University of Cambridge Computer Laboratory - Disruption to Morello cluster network – Incident details

Disruption to Morello cluster network

Resolved
Under maintenance
Started 9 months agoLasted about 22 hours

Affected

Network

Under maintenance from 6:46 PM to 4:25 PM

Updates
  • Resolved
    Resolved

    This incident has been resolved (though the entire cluster was power-cycled after the earlier maintenance due to a datacentre-wide power outage).

    A further incident will be opened for the planned replacement of the temporary switch.

  • Monitoring
    Monitoring

    We believe the temporary network setup is working. The faulty switch has been powered down. Please contact sys-admin if anything is not right.

  • Identified
    Update

    Repatching of servers is complete; all Morello systems in rack D9 are now connected to the same port on temporary switch wcdc-d9-sw2 that they were previously connected to on wcdc-d9-sw1.

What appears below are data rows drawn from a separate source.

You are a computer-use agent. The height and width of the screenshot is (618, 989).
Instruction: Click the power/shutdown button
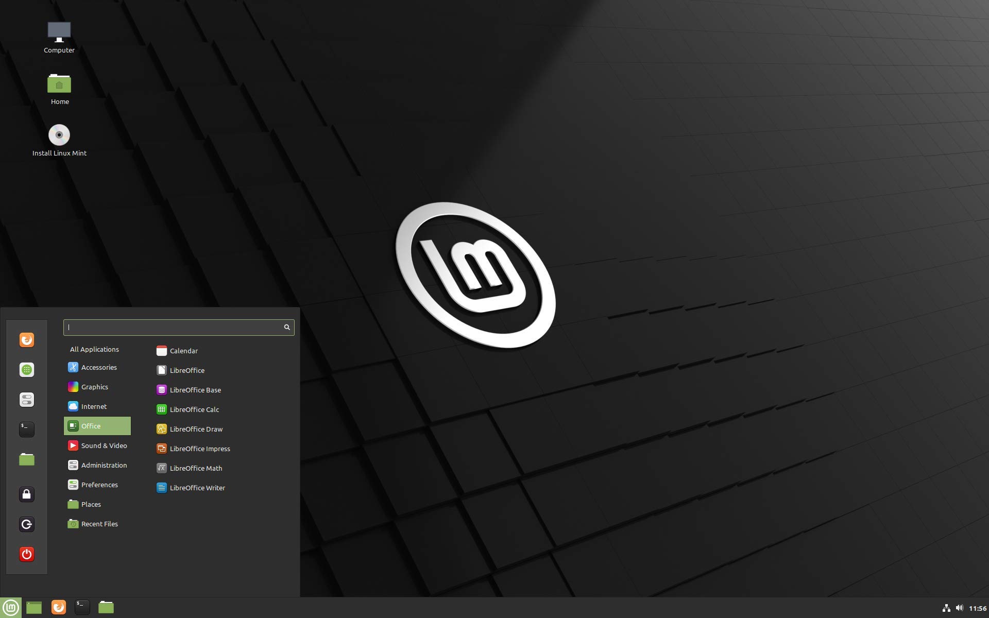point(26,554)
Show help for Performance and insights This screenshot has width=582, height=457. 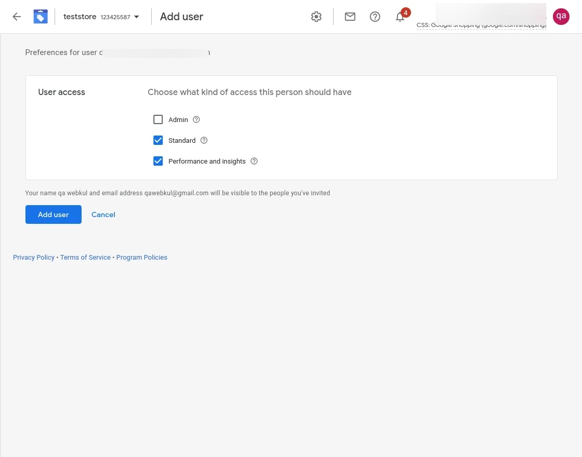254,161
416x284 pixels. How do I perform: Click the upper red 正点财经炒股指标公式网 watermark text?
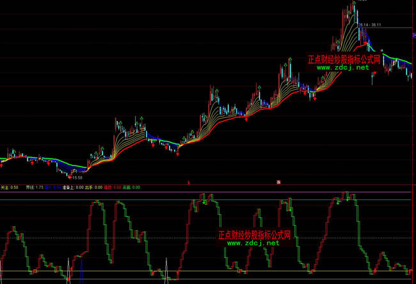coord(344,59)
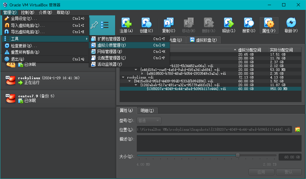Click the 创建 (create disk) toolbar icon
This screenshot has height=179, width=306.
click(146, 25)
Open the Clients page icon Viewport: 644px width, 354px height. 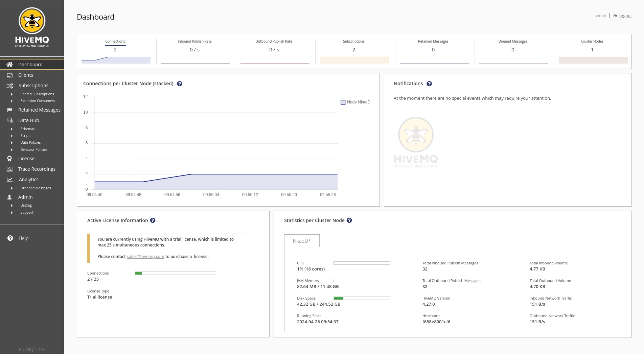coord(10,75)
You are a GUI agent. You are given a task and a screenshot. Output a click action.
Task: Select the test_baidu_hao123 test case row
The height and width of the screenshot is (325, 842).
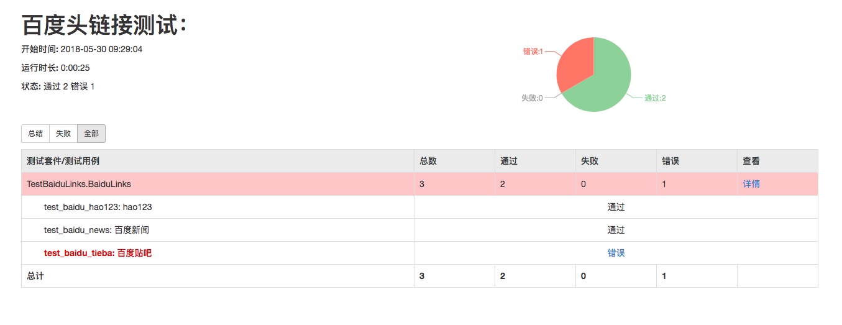tap(98, 207)
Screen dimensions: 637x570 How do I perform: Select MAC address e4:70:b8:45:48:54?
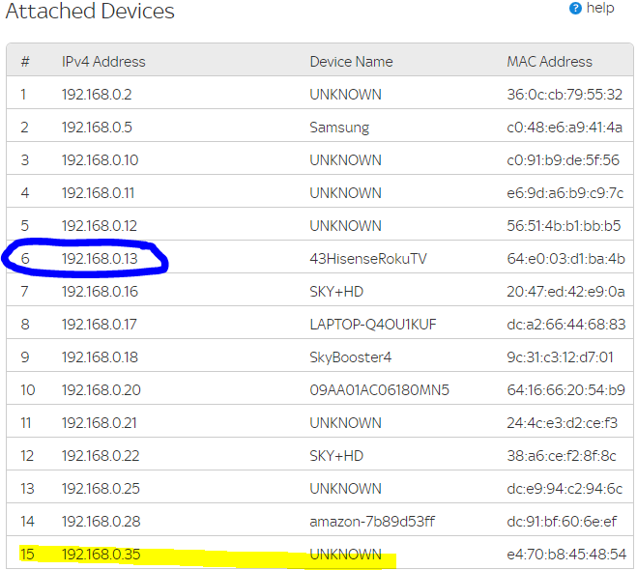[x=565, y=554]
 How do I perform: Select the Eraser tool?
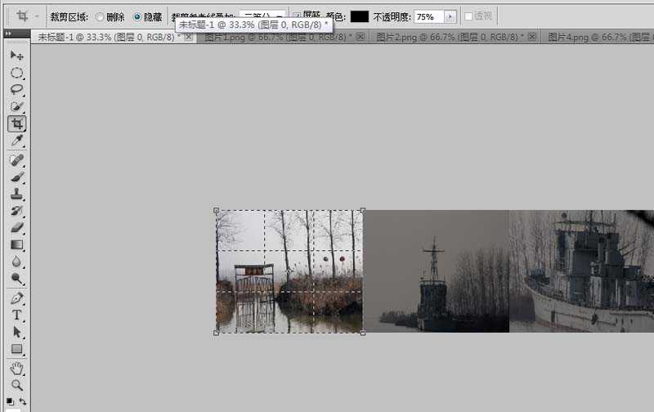coord(16,228)
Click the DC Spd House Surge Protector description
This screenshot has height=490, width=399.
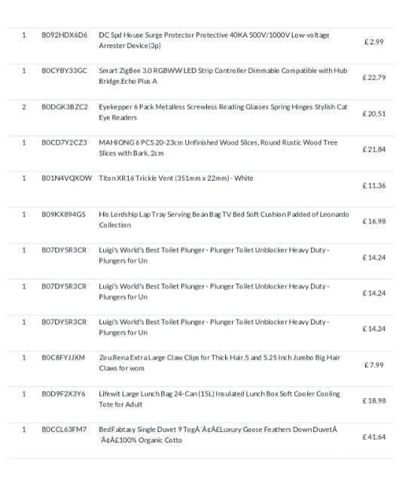(x=214, y=40)
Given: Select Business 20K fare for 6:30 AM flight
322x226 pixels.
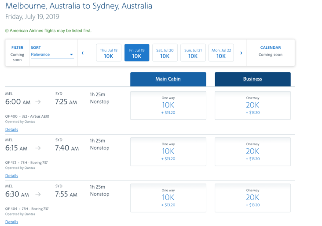Looking at the screenshot, I should tap(252, 197).
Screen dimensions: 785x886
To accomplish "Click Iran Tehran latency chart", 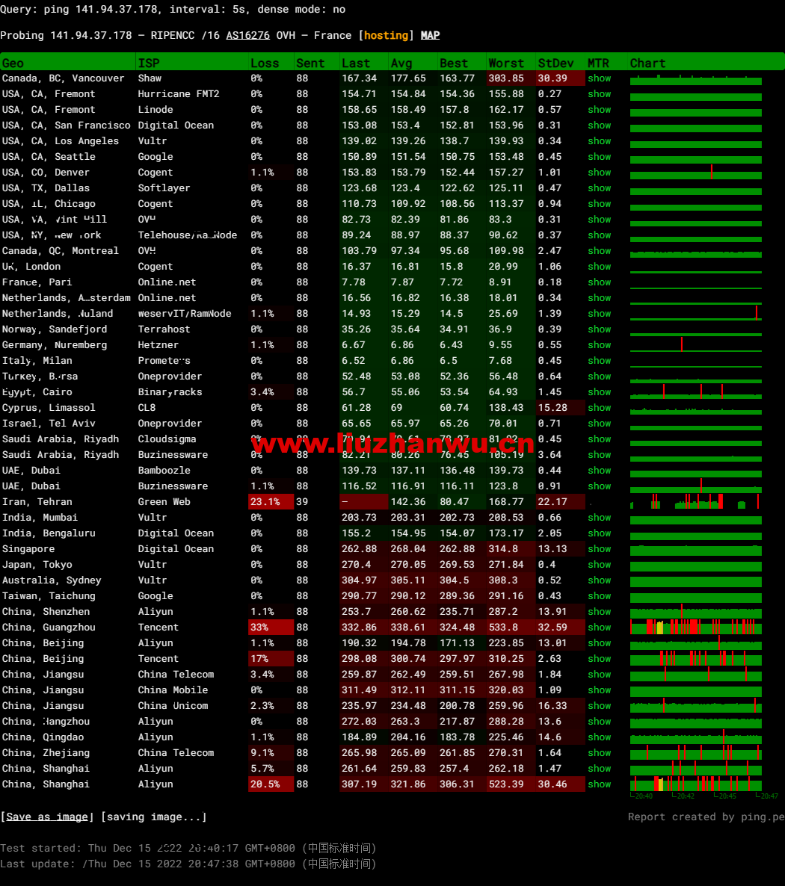I will [695, 501].
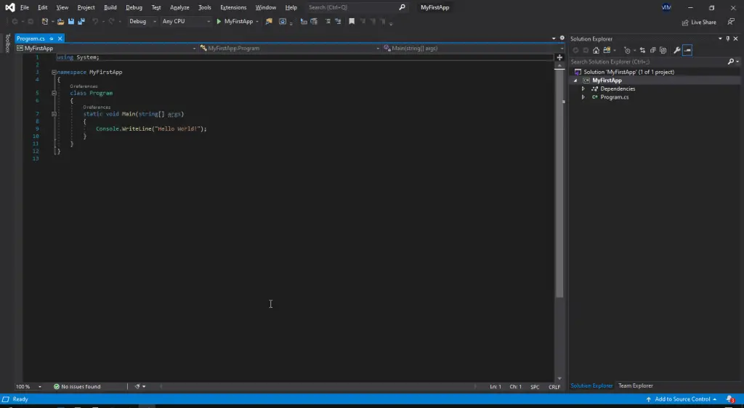Click the editor vertical scrollbar
This screenshot has width=744, height=408.
point(559,181)
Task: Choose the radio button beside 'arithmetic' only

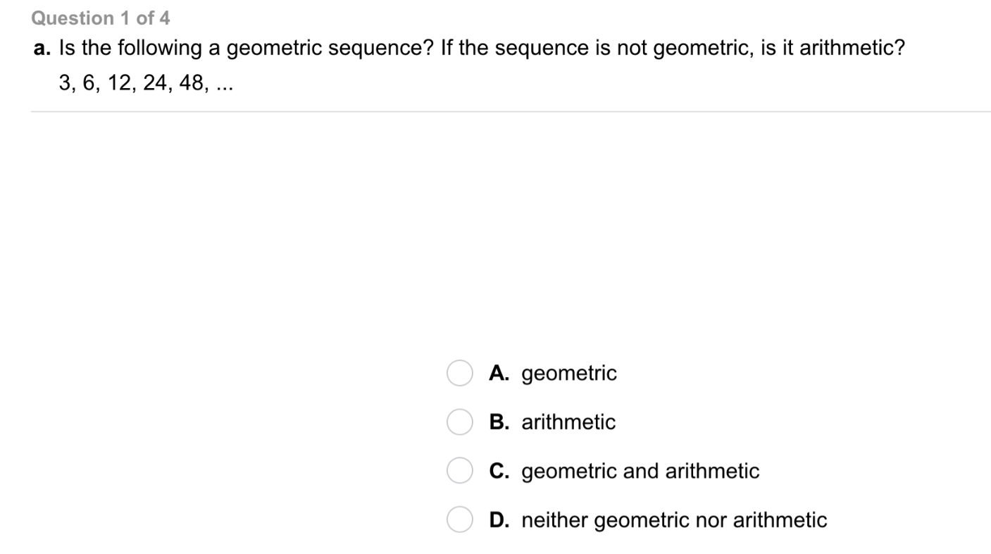Action: [x=459, y=422]
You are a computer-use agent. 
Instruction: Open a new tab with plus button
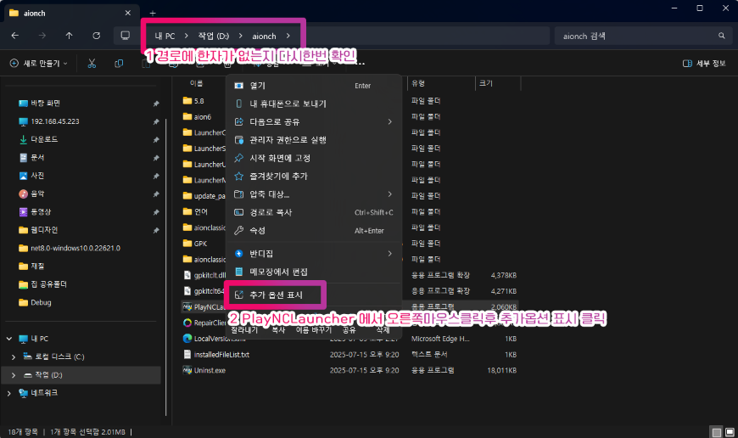(x=153, y=13)
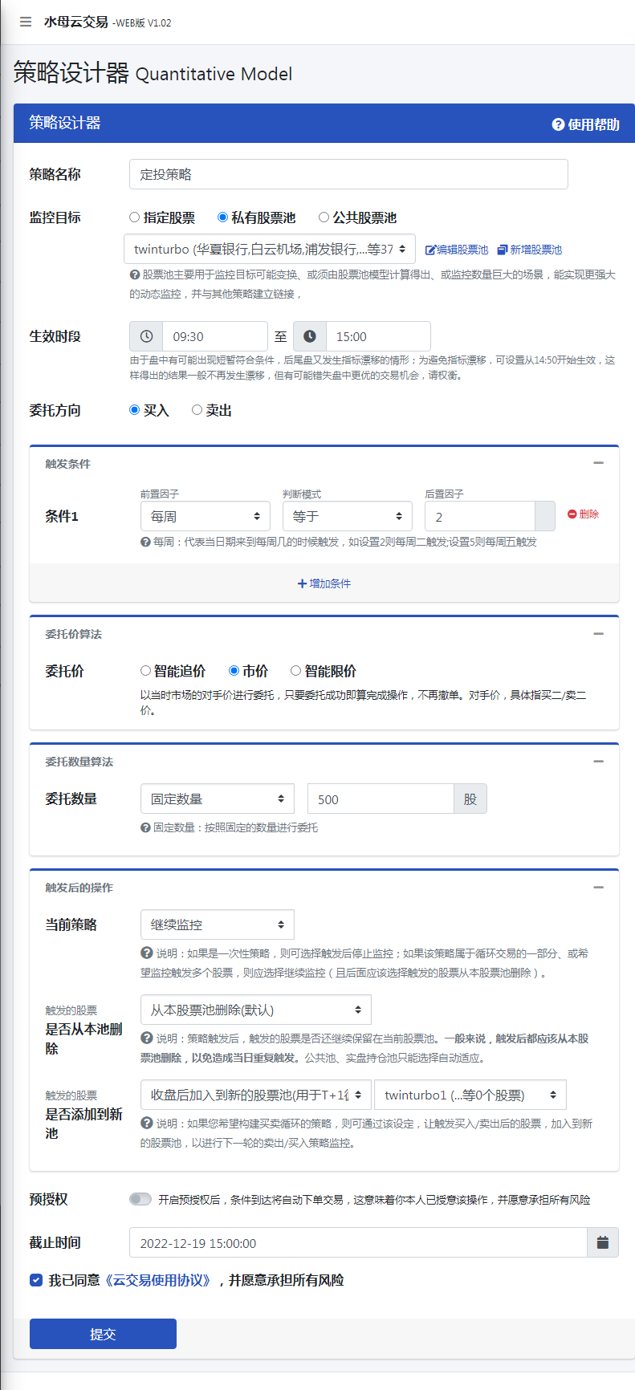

    There will now be a brief outage to routing as we shut off the layer-3 functionality of wcdc-d9-sw1 and allow wcdc-d10-sw1 to take over.

    (The temporary setup involves D9 being daisy-chained from rack D10. The temporary switch is layer-2 only, so all layer-3 functionality - routing, DHCP - will be handled by wcdc-d10-sw1.)

  • Identified
    Update

    Repatching of Morello servers over to the new temporary switch is about to commence.

  • Identified
    Update

    Replacement of the faulty switch is likely to begin at 12:45. I hope to be able to set up the new temporary switch in parallel with the faulty switch to minimise disruption. Once the new switch is configured, each system will be replugged from the old switch to the new, with hopefully only a few seconds of disruption to each.

    A permanent replacement is being obtained (under warranty) and after that arrives we will plan another short outage to install it.

  • Identified
    Update

    The maintenance on the the rack D10 switch is believed to have been successful though work is ongoing to verify.

    The replacement of the rack D9 switch will probably take place tomorrow (18 Oct) late morning / early afternoon.

    For the time being, we believe there is no service-affecting outage.

  • Identified
    Identified

    The Morello cluster network requires urgent disruptive maintenance; it will imminently experience an outage affecting roughly half of the machines.

    The other machines will experience a longer outage tomorrow, as the switch serving those machines has a fault and needs replacement.

    This only affects the Morello cluster; if you don't know what that is, this incident does not affect you.